Furthermore, I have some doubt on the reliability of some deepwater oil reserves figures. My paper entitled “Deepwater GOM reserves versus production” (part I, part II and part III) shows that the oil estimate of deepwater fields reserves seem optimistic for the Gulf of Mexico, in particular Thunder Horse.

The Brasilian subsalt reservoirs are complex and there is little historical production, with only a pilot project online since October of 2010 in Tupi, now called Lula (already with 14 wells drilled) with 6 Gb of 2P reserves. The BG Group, which holds a 25% stake at Lula, has reported on the first production test with a FPSO, three producing wells and one gas injector.
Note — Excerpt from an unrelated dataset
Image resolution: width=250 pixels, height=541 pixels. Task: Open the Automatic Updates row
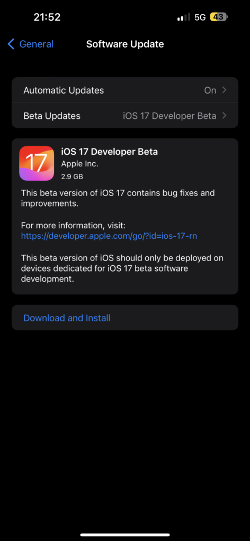click(125, 90)
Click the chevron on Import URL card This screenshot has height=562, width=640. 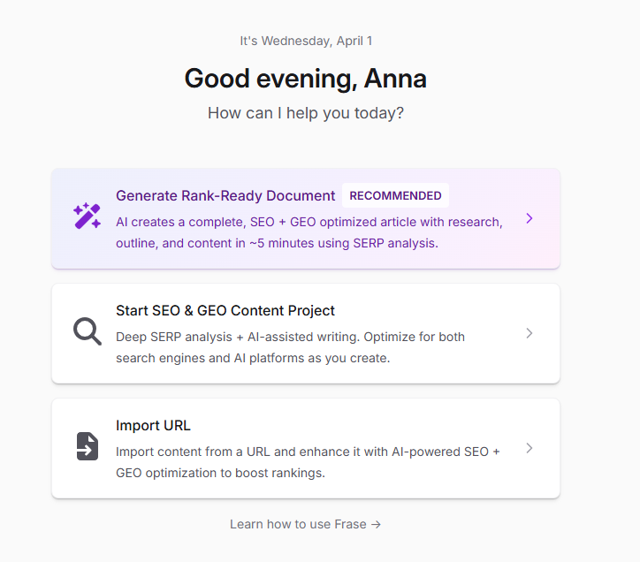tap(529, 448)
While it was expected to reach maximum production at 100 000 b/d, it actually peaked at 70 000 b/d in December of 2011, and has registered a decline of 5 000 b/d in the following two months.

Figure 18: Lula first production: Oct 2010-Jan 2012 from BP Group

In its 2012 annual report the BG Group forecasts gross production capacity in this play to reach 2.3 Mboe/d in 2017, with a total of 13 FPSO in the Lula, Cernambi (formerly Iracema) and Guara fields.

Deepwater oil production will help reduce the decline in world oil production from aging fields. The IEA claims that four Saudi Arabias need to be discovered up to 2030 to replace the present decline in production (about 5 %/a). The deepwater ultimate is likely to represent less than half of Saudi Arabia’s oil ultimate. It is not enough!